The 8 cents a credit Monday Madness came in on January 1, I think.


----------



## izzymail (Jan 22, 2018)

BevL said:


> And do I understand it correctly that any cash bookings include housekeeping?  I think that's right but just curious.
> 
> The 8 cents a credit Monday Madness came in on January 1, I think.

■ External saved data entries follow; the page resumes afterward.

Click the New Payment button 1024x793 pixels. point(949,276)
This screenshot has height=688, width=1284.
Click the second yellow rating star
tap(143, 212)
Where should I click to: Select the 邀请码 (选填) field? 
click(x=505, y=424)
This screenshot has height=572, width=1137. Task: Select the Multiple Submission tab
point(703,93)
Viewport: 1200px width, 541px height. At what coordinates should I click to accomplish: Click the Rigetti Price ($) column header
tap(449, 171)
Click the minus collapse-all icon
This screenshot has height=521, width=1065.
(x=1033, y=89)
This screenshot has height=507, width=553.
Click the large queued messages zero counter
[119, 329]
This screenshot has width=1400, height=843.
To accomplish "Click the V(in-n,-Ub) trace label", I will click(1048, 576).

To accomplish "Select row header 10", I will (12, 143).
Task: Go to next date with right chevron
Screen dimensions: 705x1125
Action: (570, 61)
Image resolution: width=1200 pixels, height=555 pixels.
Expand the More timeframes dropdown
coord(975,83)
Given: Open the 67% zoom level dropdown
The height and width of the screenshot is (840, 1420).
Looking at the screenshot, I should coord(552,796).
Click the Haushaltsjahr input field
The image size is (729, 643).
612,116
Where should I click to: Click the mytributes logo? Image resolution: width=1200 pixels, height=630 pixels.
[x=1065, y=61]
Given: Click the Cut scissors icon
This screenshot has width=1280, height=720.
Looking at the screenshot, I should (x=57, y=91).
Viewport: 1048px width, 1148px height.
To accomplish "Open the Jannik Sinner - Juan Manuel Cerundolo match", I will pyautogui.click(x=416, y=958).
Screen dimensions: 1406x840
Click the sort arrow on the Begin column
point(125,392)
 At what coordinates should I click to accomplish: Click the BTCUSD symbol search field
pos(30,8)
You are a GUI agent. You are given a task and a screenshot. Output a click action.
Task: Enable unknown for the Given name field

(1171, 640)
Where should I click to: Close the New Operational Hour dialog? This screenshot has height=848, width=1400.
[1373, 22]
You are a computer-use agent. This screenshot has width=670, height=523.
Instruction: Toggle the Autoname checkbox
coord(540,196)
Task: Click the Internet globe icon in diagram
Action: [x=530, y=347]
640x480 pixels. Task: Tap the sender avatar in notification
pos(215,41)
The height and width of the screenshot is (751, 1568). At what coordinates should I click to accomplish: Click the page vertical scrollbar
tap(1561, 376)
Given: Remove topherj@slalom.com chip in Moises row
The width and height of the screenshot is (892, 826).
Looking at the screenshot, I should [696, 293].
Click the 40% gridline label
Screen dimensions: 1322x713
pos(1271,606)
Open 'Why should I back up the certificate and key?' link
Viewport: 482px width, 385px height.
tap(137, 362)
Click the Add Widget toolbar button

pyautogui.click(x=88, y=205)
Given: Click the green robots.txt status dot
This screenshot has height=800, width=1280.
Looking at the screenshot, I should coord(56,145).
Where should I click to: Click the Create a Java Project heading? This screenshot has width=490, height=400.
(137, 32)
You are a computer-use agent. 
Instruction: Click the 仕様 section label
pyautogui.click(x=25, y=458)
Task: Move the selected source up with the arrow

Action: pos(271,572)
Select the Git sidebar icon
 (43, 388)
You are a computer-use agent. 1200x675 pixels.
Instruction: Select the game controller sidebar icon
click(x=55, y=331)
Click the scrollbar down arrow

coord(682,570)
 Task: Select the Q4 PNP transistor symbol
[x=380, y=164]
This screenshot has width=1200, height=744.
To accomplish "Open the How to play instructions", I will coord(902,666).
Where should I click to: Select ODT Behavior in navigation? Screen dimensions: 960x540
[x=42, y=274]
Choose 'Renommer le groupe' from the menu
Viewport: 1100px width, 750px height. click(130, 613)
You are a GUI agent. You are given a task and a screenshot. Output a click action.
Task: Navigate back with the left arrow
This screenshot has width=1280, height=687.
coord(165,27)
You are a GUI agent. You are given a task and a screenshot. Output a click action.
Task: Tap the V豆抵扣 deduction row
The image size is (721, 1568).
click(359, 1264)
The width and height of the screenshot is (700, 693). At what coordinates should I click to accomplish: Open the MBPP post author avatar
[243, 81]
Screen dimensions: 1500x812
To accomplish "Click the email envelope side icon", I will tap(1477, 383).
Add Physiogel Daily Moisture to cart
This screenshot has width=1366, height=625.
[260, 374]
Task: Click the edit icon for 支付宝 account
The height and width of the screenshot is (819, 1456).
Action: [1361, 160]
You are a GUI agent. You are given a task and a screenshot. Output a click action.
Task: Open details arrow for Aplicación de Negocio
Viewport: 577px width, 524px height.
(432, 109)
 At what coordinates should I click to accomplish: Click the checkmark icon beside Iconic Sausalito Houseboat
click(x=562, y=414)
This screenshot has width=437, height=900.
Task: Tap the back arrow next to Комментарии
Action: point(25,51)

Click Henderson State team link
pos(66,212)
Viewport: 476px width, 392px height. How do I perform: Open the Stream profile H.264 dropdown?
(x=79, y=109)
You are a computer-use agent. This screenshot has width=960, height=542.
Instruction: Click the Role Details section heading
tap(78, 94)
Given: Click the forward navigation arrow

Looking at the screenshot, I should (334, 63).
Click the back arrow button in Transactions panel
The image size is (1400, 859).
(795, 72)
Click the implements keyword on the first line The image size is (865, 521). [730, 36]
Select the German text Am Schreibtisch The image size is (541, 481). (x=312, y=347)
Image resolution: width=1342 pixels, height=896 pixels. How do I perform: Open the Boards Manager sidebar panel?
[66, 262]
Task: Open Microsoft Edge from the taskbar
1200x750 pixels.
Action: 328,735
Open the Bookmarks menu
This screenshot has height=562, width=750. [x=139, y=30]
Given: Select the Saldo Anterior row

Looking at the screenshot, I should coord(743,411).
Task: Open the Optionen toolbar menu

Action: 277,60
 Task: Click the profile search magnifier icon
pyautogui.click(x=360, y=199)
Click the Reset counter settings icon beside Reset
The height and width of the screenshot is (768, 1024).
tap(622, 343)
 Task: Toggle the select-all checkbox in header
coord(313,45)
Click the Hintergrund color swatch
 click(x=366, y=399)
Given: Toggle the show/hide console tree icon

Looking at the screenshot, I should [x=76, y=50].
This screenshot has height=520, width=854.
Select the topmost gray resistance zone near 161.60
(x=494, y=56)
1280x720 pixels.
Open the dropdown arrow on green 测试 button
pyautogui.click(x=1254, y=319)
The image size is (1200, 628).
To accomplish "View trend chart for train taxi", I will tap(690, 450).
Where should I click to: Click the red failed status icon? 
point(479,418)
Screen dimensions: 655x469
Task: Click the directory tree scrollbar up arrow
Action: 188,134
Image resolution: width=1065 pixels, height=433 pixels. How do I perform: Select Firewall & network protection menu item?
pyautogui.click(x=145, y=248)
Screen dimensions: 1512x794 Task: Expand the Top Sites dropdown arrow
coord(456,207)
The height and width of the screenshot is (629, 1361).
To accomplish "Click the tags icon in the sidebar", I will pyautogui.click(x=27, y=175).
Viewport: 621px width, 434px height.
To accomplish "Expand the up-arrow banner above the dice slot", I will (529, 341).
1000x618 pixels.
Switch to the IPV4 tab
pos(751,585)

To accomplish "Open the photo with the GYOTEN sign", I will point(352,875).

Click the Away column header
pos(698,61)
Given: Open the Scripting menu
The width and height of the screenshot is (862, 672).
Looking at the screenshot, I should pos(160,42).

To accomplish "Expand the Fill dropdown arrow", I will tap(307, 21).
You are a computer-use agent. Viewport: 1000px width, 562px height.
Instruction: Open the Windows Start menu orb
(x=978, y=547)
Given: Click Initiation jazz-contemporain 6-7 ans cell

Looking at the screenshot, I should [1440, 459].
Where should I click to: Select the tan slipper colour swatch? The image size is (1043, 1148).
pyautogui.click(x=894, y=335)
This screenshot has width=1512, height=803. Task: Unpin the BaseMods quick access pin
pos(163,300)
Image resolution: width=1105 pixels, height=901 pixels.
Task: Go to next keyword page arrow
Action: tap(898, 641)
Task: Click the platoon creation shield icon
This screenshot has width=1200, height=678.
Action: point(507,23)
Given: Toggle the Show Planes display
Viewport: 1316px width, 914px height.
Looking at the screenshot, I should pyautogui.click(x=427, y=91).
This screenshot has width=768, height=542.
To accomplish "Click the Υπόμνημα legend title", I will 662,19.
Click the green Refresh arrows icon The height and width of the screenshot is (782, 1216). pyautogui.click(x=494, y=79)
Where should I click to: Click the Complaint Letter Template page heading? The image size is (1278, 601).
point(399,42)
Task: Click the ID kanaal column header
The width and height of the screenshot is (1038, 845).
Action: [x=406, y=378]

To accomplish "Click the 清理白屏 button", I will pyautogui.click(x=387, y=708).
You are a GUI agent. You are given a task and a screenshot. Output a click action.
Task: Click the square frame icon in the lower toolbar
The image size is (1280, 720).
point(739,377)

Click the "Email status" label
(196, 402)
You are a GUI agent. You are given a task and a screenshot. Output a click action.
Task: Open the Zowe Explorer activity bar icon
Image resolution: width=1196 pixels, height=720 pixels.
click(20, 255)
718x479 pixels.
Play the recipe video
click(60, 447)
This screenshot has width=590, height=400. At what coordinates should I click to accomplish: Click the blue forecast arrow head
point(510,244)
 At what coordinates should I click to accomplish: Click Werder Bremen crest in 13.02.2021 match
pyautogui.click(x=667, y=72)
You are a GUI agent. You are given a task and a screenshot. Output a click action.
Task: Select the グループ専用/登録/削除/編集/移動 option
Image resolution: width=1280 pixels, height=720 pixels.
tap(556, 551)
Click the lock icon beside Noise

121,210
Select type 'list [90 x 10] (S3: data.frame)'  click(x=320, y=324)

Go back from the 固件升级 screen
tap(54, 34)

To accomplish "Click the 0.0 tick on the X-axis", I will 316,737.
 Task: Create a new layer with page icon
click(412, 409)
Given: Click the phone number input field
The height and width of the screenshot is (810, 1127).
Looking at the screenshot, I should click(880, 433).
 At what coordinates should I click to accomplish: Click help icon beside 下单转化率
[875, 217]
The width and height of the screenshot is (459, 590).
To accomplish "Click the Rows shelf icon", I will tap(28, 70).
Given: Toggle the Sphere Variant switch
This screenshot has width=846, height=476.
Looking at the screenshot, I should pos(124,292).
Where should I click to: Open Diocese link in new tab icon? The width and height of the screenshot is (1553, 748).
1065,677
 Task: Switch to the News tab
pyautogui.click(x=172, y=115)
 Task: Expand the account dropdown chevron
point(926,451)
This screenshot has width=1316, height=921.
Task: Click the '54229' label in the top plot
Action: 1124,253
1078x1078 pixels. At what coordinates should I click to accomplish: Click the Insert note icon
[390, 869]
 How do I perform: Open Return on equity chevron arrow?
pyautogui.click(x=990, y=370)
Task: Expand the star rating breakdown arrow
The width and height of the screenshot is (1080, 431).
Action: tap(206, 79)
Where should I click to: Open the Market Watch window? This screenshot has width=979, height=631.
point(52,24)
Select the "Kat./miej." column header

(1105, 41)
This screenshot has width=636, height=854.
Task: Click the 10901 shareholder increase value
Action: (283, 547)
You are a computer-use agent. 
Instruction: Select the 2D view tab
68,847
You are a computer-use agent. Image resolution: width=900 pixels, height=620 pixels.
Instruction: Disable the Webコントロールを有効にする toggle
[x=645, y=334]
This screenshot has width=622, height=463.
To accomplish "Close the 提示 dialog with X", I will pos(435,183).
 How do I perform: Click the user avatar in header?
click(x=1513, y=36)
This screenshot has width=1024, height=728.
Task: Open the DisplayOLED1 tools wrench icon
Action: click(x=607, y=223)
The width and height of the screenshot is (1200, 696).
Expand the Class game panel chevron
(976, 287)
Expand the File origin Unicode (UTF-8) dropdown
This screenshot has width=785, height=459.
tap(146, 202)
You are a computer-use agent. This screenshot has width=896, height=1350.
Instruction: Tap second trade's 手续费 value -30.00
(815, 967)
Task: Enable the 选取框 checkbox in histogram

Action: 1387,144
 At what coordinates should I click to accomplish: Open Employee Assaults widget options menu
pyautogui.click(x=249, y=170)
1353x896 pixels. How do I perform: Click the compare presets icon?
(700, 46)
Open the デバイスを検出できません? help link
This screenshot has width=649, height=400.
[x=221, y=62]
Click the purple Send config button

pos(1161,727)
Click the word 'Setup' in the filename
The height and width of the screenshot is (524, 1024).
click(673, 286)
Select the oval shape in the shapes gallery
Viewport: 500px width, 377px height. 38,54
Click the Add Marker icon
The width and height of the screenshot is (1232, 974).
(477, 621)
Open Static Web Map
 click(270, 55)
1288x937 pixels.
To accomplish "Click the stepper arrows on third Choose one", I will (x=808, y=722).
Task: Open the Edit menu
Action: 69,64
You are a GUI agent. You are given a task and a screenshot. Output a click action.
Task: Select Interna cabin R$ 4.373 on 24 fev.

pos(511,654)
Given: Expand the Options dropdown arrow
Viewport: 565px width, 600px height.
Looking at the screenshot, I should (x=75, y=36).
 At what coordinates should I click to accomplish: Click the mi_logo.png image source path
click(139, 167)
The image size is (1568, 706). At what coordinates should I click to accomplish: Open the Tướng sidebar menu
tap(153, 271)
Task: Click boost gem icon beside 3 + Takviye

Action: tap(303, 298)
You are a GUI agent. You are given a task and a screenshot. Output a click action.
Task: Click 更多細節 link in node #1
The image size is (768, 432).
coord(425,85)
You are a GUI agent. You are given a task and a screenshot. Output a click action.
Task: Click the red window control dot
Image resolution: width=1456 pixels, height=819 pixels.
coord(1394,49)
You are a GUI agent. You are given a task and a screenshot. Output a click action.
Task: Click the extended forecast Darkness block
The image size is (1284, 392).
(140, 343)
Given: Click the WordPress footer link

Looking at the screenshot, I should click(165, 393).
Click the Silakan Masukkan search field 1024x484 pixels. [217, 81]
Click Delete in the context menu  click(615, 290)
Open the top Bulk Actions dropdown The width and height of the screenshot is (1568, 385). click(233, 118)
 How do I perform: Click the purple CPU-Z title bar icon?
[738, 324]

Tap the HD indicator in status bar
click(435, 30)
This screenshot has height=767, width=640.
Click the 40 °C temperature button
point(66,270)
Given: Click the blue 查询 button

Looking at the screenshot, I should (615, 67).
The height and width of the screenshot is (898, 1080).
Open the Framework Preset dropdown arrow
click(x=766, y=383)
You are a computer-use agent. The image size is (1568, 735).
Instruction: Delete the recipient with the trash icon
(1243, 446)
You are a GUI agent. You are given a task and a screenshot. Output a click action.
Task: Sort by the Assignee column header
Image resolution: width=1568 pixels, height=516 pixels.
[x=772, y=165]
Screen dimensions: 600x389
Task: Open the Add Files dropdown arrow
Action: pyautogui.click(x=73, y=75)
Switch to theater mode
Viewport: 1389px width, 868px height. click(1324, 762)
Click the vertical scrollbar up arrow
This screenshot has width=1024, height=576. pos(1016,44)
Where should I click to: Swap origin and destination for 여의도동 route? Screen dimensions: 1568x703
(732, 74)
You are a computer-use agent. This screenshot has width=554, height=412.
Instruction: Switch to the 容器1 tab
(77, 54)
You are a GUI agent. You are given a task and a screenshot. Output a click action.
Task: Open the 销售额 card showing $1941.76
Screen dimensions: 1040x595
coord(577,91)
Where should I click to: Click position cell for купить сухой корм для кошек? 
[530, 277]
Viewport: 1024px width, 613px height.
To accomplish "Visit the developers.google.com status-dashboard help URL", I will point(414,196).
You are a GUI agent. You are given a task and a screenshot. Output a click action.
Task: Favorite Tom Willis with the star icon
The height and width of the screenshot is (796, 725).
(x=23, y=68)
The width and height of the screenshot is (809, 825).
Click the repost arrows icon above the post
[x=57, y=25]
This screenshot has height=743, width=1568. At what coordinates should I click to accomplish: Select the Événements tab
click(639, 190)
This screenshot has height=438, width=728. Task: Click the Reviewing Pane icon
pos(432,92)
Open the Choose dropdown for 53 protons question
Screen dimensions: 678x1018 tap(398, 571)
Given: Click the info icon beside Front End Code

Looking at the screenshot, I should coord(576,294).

Yes, any reservation paid for with cash (and not credits) includes housekeeping. There is some sort of invisible fee that was added to my inventory special reservation (about $30) but it's not itemized anywhere I can see it. It was not a resort with the "local tax" icon either...


----------



## rhonda (Jan 22, 2018)

izzymail said:


> Yes, any reservation paid for with cash (and not credits) includes housekeeping. There is some sort of invisible fee that was added to my inventory special reservation (about $30) but it's not itemized anywhere I can see it. It was not a resort with the "local tax" icon either...


Just guessing -- but the $30 discrepancy could be that your reservation triggered the "nightly minimum" guidelines.  The total due for the cash reservation is calculated by multiplying each night's number of credits by the cash rate, adjusted, as needed, to meet the nightly minimum value.


----------



## izzymail (Jan 23, 2018)

rhonda said:


> Just guessing -- but the $30 discrepancy could be that your reservation triggered the "nightly minimum" guidelines.  The total due for the cash reservation is calculated by multiplying each night's number of credits by the cash rate, adjusted, as needed, to meet the nightly minimum value.


I thought that too, but in this case the point value was high enough to meet the minimum. Thanks!


----------